La responsabilité des intermédiaires techniques
Aurélie Filippetti ne va pas jusqu’à exiger une réforme du droit de la responsabilité des intermédiaires techniques, comme le voudrait pourtant la SACD. Elle se contente d’une forme interrogative : « il faut se poser la question de l’impact qu’exerce sur l’économie de la création et de la distribution légale de contenus le régime allégé de responsabilité prévu par la directive 2000/31/CE sur le commerce électronique ».
Plus précisément, la ministre sort cette fois le critère de l’harmonisation de sa poche. Si on ne doit pas unifier le droit d’auteur, il serait judicieux de trouver des solutions européennes contre ceux qui sont accusés de tous les maux. C’est en substance ce qui est dit ici :
« Les autorités françaises estiment que la priorité doit être donnée à la recherche des solutions appropriées pour le droit d’auteur à l’ère numérique et notamment à la lutte contre la contrefaçon des contenus sur internet, à la rémunération de la création et à la facilitation des usages légaux. Dans ce cadre, un renforcement de l'harmonisation des procédures et moyens d'actions est nécessaire afin de conduire une lutte efficace contre les sites illégaux.

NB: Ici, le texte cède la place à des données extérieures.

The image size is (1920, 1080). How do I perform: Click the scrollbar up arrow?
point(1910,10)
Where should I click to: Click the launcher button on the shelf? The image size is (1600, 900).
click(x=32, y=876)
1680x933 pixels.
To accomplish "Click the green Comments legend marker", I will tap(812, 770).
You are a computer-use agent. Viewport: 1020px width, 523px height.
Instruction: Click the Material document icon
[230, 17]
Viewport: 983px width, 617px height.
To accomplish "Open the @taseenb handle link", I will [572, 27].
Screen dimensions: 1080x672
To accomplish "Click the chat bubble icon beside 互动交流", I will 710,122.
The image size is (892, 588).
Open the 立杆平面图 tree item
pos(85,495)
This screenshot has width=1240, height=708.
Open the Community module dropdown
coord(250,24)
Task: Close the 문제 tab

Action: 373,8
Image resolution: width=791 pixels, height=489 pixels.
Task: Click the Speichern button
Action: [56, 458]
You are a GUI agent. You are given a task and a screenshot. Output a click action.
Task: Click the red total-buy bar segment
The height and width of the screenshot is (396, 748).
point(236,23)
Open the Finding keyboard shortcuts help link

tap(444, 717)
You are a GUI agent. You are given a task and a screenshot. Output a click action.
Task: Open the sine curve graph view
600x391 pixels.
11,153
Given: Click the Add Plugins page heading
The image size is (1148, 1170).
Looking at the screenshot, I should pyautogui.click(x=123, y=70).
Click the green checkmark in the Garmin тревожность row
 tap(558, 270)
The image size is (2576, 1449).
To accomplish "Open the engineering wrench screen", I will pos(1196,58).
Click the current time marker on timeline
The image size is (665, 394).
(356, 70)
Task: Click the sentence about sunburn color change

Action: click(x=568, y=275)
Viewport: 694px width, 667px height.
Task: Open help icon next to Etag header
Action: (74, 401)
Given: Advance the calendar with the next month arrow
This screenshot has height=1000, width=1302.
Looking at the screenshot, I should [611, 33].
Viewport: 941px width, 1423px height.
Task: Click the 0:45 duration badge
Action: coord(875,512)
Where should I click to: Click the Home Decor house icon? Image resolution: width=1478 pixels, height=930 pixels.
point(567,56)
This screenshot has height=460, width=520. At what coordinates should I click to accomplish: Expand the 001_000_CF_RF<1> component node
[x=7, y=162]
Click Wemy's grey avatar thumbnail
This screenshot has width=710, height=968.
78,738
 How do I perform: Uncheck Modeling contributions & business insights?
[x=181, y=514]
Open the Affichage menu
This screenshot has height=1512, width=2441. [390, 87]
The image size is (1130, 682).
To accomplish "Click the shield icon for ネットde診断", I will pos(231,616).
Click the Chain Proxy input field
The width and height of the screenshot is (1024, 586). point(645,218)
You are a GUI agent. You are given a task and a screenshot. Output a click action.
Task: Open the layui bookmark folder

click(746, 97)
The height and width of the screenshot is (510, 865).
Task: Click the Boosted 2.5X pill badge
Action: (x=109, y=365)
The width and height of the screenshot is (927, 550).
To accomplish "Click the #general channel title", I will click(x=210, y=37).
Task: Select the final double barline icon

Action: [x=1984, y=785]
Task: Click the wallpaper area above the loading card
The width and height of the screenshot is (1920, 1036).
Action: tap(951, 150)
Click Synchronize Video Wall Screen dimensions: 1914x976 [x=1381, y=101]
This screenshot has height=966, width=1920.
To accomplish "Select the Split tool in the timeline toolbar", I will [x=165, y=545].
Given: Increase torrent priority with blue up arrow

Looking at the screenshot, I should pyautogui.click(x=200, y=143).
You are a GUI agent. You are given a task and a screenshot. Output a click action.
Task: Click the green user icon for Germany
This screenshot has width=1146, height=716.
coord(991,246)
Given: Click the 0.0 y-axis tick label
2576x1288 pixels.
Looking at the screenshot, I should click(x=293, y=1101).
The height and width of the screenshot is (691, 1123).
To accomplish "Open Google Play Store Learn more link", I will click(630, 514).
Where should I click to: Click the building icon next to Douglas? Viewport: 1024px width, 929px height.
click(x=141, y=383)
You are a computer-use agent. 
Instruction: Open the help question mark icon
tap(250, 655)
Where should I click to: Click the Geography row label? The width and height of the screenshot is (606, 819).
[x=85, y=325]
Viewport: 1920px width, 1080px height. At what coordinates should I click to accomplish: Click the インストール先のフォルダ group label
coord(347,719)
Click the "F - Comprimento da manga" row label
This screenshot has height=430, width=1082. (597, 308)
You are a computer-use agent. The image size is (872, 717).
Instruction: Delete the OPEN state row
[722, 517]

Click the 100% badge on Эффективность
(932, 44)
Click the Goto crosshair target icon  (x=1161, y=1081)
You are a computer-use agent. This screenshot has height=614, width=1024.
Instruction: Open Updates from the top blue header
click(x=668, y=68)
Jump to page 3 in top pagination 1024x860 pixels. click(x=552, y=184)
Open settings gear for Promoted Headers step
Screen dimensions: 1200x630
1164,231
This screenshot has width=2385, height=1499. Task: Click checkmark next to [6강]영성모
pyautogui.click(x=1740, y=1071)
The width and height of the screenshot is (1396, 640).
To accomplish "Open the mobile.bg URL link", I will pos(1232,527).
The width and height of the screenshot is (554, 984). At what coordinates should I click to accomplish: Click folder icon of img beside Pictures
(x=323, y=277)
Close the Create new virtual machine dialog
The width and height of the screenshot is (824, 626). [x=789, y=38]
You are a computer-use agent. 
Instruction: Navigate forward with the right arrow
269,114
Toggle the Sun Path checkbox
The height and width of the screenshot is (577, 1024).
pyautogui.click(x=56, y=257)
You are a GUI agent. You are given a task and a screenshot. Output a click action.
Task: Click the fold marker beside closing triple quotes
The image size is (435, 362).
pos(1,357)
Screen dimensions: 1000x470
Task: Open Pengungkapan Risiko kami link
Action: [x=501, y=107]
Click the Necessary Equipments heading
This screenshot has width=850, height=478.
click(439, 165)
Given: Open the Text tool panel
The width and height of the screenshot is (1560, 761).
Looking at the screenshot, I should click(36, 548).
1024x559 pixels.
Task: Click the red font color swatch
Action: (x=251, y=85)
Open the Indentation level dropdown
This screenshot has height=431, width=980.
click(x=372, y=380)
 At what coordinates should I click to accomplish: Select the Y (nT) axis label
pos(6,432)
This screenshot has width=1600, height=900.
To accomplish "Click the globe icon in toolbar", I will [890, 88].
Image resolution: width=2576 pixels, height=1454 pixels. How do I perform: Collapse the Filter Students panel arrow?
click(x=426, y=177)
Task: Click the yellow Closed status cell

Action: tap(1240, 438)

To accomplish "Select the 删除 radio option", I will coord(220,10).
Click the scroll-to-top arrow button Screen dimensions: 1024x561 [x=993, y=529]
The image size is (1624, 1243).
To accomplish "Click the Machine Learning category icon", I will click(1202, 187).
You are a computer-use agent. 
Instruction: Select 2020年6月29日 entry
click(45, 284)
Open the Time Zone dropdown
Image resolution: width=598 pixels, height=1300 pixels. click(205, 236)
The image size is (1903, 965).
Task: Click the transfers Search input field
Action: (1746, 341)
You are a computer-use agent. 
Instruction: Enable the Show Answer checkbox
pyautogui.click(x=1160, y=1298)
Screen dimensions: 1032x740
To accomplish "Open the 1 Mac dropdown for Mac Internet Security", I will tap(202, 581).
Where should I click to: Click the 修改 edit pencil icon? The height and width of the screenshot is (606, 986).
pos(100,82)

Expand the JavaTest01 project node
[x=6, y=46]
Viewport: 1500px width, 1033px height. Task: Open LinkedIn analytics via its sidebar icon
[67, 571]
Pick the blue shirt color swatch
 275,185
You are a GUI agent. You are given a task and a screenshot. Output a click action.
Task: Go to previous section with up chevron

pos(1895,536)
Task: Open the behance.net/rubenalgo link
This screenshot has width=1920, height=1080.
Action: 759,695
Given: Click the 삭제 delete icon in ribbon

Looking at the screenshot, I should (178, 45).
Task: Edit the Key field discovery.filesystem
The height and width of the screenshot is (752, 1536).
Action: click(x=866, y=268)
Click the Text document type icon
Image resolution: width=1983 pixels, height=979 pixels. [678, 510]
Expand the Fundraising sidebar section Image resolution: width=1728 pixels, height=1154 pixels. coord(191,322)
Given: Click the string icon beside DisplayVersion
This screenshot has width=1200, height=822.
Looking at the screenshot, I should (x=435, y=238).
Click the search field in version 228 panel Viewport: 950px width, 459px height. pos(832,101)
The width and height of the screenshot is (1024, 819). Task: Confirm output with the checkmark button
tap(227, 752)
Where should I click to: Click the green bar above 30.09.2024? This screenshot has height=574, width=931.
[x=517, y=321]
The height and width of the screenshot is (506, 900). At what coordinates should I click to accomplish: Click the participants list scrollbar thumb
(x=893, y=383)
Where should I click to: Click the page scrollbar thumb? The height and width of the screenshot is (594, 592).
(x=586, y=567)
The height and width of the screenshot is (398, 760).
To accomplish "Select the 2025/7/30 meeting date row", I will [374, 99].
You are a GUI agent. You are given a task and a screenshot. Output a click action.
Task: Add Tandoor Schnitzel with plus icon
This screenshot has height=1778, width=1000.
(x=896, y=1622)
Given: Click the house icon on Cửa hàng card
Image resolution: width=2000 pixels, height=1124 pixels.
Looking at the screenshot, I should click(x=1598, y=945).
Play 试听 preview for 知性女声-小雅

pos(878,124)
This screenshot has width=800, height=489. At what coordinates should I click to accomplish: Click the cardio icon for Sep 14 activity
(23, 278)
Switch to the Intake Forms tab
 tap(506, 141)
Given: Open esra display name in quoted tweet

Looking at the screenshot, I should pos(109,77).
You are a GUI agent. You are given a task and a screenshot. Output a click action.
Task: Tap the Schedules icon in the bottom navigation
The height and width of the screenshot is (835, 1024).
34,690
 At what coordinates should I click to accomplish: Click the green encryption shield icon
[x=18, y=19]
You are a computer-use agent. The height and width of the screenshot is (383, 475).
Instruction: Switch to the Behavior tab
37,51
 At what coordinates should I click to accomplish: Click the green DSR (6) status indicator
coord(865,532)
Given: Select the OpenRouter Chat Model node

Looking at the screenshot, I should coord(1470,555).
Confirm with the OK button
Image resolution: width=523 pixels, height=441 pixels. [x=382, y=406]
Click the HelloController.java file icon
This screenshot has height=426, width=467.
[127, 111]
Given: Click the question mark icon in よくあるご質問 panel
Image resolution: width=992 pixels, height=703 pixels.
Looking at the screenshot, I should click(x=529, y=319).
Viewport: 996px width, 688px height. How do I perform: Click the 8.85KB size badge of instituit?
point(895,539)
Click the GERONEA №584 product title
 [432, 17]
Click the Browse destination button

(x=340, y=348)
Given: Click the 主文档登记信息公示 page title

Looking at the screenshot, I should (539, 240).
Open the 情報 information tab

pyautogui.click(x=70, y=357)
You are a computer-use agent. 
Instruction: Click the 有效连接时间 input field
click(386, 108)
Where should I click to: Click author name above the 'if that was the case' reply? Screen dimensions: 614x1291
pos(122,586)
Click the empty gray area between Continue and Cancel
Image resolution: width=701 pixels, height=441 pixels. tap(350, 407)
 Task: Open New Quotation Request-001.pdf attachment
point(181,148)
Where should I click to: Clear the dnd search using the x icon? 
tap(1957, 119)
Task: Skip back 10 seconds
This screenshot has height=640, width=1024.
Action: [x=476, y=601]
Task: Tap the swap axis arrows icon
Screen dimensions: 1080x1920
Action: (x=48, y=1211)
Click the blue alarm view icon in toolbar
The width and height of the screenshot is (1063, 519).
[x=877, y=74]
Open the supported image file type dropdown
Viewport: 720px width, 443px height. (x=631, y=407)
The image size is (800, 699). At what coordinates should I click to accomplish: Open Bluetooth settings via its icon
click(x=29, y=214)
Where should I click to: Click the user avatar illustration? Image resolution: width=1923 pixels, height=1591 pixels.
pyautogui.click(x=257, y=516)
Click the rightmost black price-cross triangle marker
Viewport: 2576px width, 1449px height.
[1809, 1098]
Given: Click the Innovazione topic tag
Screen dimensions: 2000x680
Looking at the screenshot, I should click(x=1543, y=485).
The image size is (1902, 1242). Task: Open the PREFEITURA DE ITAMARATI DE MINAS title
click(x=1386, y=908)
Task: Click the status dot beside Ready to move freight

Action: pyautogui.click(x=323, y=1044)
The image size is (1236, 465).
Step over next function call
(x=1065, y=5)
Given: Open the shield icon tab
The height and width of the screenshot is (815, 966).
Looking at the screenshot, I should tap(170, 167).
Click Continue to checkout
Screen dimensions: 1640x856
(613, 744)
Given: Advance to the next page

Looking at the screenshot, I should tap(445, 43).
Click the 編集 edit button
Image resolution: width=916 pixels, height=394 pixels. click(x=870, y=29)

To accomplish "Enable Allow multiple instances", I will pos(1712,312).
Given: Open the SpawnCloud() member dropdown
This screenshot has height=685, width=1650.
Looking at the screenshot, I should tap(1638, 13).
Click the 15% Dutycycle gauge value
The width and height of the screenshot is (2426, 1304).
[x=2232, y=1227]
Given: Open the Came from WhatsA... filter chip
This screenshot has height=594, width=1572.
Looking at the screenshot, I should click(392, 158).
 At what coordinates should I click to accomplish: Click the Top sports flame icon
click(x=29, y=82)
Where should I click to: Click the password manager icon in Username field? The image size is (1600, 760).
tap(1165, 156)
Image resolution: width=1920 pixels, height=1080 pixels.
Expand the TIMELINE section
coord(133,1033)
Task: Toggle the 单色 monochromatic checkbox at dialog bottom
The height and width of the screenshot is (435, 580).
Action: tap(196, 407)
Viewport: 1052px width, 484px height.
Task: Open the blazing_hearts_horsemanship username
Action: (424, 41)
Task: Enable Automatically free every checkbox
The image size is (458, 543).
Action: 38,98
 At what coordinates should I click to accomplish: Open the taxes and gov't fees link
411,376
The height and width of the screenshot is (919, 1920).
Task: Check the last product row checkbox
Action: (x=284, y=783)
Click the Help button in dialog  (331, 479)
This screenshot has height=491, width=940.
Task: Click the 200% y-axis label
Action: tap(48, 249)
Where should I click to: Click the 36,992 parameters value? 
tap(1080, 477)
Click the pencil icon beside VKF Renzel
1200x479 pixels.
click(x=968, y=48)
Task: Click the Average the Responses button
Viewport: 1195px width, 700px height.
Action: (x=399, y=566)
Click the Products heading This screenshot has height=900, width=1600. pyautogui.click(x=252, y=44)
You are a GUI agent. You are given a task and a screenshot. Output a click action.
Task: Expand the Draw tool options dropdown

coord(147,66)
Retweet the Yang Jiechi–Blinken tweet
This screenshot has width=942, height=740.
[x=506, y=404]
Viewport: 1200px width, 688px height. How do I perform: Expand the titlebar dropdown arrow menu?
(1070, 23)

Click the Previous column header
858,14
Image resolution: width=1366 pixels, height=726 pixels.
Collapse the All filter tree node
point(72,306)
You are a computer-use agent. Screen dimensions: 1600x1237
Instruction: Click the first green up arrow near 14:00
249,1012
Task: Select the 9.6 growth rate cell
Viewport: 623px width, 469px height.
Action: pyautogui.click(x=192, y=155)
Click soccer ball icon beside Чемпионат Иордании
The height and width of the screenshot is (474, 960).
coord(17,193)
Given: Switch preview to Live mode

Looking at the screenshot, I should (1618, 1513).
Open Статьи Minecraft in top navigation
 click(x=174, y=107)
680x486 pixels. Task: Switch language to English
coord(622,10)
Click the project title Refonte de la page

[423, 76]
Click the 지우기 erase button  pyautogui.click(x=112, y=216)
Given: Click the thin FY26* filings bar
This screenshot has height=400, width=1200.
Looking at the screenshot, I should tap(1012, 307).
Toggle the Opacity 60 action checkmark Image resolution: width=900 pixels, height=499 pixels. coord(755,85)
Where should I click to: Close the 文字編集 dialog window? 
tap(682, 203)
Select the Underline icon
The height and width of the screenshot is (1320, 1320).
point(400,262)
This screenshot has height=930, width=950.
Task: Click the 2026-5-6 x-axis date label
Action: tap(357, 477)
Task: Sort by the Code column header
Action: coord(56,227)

En revanche, l’établissement d’un cadre unitaire pour le droit d’auteur à l’échelon européen ne saurait constituer une priorité pertinente. En effet, les traditions juridiques différentes au sein des États membres ne permettent pas d'envisager aujourd’hui une démarche en ce sens. »
Qu’a la ministre en tête ? Il serait par exemple utile d’obtenir dans tous les États membres « des injonctions à l’encontre des intermédiaires si leur responsabilité n’est pas établie ». En effet, « il apparaît donc nécessaire aux autorités françaises de préciser que des injonctions peuvent être prises à l’encontre des intermédiaires dont les services sont utilisés par le contrefacteur dans le cadre de son activité contrefaisante et ce, indépendamment du fait que la responsabilité de l'intermédiaire ait été ou soit mise en cause ».
Cette mise en cause des intermédiaires est justement la pierre angulaire du système défendu par Mireille Imbert Quaretta, présidente de la Commission de protection des droits à la Hadopi, ou encore Pierre Lescure. Tous les deux recherchent des solutions permettant d’impliquer au plus tôt les intermédiaires afin de les inciter à nettoyer, bloquer ou filtrer les contenus jugés nauséabonds par les ayants droit. En cas de résistance, ces acteurs du numérique pourraient in fine voir leur responsabilité engagée sur la base notamment de l’article 336-2 du Code de la propriété intellectuelle.
Gageons que les ayants droit et la ministre de la Culture sauront sensibiliser la Commission européenne, puisque Olivier Schrameck, président du Conseil supérieur de l’audiovisuel, a été élu à la tête du European Regulators Group for Audiovisual Media Services (ERGA). Soit l’ensemble des CSA qui aura pour rôle de souffler la bonne parole aux oreilles de Bruxelles.